NoSQL databases are fast because they take the tradeoff of eventual consistency. I would really recommend you to refresh your knowledge about CAP theorem — Consistency, Availability and Partition tolerance to understand data storages better.

You can read more on how to scale from 1 to 11 million users in this post on HighScalability. So a NoSQL database can work as an effective cache, which takes us to the next point of effective caching for software scalability.

Caching to enable software scalability #

As Phil Carlton has said

There are only two hard things in Computer Science: cache invalidation and naming things.

Cache invalidation is also an interesting problem to encounter. You will need a cache at scale because the normal way without cache is not scalable anymore. For great software scalability caching on different levels plays a vital role. Below are some of the ways/levels you can exploit cache to achieve more scalable software.

The first level of caching can be done on the code level. One of the basic ways of caching is Memoization.

Memoization is a higher-order function that caches another function. It can turn some slow functions into fast ones. It saves the result of a function call after the first time to the cache, so if you call the function again with the same arguments, it will find it in the cache.

You can have a look at a Node.js Memoization example where the server caches the response for 1 minute. Therefore, for 1 minute even if the data changes the client gets the same old data. You should read more about javascript memoization.

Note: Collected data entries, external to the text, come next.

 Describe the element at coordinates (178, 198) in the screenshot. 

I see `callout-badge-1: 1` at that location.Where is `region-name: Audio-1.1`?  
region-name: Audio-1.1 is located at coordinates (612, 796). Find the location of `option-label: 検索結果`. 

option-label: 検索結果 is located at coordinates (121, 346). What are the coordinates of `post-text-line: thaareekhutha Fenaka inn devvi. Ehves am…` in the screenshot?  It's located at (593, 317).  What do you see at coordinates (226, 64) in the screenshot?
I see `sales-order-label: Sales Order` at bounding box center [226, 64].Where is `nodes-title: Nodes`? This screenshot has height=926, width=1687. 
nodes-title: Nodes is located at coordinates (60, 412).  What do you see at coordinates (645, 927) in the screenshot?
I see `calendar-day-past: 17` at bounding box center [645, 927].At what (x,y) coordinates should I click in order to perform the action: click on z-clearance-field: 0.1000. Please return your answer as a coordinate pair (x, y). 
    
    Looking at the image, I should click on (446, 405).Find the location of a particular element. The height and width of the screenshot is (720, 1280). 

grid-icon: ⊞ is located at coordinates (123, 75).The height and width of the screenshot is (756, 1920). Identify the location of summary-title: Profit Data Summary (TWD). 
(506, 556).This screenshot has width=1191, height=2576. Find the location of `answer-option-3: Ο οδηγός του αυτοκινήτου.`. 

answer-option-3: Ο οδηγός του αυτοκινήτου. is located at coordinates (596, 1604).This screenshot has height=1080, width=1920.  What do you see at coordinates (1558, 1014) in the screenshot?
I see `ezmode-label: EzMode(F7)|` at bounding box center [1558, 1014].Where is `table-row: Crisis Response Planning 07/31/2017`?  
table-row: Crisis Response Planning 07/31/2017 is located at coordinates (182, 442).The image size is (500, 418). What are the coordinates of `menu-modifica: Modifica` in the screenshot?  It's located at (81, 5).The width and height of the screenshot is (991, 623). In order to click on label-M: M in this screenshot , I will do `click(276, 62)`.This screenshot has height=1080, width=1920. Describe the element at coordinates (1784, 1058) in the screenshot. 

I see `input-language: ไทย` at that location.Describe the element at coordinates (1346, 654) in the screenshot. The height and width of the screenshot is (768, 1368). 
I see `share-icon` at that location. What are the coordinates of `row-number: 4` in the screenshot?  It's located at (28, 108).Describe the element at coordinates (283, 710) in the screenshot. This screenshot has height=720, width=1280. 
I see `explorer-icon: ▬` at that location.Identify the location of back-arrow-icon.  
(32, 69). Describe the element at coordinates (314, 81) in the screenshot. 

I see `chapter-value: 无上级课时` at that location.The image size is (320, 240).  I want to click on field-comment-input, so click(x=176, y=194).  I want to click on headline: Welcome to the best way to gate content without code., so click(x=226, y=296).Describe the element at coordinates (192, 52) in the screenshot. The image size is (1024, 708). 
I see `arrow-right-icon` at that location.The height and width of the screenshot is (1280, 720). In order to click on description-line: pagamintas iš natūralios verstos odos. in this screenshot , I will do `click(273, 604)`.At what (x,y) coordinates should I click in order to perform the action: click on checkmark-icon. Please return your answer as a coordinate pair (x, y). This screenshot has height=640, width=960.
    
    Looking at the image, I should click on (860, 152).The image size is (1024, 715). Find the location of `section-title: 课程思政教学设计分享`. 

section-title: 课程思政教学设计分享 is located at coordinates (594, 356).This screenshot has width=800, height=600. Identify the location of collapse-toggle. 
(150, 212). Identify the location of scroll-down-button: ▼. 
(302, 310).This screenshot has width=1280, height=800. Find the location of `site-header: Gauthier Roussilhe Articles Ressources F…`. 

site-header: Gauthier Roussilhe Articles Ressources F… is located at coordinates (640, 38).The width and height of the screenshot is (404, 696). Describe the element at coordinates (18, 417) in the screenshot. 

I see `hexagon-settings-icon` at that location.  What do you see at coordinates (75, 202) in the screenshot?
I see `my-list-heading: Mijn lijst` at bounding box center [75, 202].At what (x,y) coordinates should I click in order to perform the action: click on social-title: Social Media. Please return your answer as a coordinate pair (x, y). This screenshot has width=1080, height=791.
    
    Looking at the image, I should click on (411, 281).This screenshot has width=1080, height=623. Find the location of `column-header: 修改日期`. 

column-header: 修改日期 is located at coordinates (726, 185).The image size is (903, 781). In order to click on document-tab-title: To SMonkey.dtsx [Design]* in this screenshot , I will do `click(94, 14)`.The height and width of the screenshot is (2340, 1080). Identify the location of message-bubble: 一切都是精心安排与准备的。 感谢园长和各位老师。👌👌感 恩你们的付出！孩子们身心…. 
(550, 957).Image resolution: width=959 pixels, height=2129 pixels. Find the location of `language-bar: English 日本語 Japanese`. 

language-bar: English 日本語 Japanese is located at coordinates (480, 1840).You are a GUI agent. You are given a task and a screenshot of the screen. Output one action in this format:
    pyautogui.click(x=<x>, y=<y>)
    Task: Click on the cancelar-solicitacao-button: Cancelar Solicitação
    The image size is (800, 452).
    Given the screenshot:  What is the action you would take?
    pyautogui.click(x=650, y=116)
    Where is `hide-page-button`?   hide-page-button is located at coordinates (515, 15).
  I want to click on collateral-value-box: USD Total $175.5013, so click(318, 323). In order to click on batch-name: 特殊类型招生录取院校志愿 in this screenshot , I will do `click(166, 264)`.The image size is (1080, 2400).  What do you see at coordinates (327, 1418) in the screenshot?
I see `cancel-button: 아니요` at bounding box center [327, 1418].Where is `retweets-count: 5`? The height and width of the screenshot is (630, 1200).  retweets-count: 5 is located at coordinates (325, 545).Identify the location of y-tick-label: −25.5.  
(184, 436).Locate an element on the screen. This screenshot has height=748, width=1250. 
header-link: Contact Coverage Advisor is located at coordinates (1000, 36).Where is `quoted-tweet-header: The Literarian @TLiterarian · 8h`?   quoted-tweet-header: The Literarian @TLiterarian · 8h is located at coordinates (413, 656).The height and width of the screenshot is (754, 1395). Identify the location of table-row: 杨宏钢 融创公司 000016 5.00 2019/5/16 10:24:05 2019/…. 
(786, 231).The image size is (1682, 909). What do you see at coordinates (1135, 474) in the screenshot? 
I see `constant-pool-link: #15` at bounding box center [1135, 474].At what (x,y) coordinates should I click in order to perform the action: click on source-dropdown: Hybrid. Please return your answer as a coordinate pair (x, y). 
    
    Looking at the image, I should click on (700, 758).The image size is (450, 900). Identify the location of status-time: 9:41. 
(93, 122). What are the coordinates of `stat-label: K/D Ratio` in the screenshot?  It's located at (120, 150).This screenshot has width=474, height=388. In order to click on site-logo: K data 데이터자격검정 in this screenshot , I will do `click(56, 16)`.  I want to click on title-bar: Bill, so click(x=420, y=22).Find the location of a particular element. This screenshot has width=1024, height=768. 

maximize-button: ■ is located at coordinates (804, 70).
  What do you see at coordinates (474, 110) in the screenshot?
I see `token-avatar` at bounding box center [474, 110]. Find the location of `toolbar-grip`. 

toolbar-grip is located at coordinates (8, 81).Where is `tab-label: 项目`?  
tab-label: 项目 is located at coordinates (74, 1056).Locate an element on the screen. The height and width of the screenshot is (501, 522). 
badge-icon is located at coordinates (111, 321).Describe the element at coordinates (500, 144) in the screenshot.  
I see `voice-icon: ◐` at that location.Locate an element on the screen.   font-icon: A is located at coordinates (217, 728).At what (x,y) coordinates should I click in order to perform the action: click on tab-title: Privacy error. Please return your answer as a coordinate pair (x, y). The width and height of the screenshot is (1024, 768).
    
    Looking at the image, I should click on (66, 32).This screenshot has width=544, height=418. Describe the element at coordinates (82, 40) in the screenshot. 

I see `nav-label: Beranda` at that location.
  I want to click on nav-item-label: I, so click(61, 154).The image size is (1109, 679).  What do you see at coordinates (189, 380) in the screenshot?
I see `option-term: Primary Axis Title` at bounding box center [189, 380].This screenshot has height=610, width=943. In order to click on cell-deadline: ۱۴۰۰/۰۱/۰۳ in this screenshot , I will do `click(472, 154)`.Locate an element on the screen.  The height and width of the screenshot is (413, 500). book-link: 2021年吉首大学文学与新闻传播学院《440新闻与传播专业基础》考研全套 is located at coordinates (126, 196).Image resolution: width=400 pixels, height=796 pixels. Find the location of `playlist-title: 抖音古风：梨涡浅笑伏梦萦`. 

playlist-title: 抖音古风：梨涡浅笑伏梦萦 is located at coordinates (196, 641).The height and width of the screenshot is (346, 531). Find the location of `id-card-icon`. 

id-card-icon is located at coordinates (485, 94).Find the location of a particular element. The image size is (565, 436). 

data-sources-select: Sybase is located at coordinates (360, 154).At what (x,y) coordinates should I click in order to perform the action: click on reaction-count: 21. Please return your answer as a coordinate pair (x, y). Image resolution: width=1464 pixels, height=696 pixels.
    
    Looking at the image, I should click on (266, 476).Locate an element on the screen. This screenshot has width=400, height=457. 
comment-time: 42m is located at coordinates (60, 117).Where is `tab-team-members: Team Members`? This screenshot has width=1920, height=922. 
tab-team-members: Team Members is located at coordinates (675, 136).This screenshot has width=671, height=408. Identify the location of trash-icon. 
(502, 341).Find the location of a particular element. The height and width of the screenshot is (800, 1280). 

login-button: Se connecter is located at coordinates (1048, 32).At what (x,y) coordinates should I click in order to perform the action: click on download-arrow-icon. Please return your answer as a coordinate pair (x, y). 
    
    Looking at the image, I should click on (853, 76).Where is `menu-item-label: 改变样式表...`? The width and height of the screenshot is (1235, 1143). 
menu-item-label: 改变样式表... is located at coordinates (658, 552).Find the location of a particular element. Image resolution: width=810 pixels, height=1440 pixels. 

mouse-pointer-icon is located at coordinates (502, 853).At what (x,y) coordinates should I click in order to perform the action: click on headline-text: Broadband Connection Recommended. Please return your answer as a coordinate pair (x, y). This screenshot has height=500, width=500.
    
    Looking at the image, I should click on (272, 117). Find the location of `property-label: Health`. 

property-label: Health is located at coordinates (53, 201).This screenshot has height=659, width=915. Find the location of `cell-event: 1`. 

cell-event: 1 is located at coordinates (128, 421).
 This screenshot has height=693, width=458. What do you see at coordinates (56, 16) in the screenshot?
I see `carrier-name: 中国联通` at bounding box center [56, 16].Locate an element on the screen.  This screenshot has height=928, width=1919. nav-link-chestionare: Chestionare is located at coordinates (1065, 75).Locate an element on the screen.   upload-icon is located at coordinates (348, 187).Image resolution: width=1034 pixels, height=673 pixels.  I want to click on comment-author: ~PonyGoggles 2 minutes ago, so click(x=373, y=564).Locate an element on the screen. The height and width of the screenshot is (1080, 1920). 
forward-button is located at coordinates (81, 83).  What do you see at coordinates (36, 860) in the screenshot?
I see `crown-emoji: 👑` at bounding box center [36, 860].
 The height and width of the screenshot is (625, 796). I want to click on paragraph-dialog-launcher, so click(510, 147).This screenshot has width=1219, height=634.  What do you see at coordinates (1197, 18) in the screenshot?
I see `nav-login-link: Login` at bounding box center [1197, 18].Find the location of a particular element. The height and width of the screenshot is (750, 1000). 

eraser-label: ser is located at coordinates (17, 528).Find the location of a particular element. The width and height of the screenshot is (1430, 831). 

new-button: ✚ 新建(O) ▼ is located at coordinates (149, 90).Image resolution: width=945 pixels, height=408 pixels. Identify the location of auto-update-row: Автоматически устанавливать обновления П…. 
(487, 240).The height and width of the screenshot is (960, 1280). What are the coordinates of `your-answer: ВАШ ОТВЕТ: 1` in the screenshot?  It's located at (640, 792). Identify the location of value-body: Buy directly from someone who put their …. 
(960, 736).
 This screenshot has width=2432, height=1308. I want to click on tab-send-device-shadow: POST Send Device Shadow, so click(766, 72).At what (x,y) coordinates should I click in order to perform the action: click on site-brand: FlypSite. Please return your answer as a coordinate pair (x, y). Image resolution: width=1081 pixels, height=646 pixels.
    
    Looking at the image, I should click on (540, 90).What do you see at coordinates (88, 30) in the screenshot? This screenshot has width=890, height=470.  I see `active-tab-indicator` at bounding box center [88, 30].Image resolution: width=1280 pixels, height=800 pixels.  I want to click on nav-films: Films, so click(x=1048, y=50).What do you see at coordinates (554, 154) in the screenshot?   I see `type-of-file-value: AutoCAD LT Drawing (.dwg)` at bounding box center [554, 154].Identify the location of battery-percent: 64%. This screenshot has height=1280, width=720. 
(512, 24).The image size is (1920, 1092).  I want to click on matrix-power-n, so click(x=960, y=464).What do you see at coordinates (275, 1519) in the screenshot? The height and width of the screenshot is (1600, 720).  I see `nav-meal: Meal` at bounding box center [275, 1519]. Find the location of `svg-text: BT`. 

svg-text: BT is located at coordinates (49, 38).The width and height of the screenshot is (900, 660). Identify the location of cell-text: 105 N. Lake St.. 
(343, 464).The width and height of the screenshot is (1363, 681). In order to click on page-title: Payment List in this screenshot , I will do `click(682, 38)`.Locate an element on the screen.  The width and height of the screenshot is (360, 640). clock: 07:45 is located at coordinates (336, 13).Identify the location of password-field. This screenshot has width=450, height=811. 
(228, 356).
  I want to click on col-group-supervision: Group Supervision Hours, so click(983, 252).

HTTP Caching for scalable software #

Another level of caching can be done on the HTTP layer. With good use of HTTP headers responses can be cached for a desired amount of time. HTTP Caching can also be implemented with an application like Cloudflare to set up rules to cache responses for minutes or hours to reduce the load on the servers. This type of caching mechanism helps us achieve a high level of software scalability.

If you have the capacity to manage a full-on HTTP cache and HTTP accelerator, Varnish is a great option. Varnish claims:

It typically speeds up delivery with a factor of 300 – 1000x, depending on your architecture.

With a 1 million + download of the Varnish Docker image, I think people might have configured it well on Kubernetes too for unmatched software scalability with great HTTP caching.

I am not sure if a read replica is a pure database caching mechanism. But I am very sure that it helps in software scalability putting less pressure on the main database by running the read queries on the read replica. There are other ways to implement cache on an N-tier application. Depending on your architecture you might want to add a cache to speed up things as well as give a boost to software scalability.

Software scalability is a difficult problem, what makes it even more complex is the context.

What is a very high scale for a medium-size company may be of no concern to one of the FAANG companies. It is about RPM/RPS your software systems handle every day.

I have not worked with systems that have 100K or millions of requests per second, I have only read about that scale. I have seen and worked with systems with 100s to sometimes 1000s of requests per second. Even at this volume software scalability is an interesting and challenging problem to meet high demands.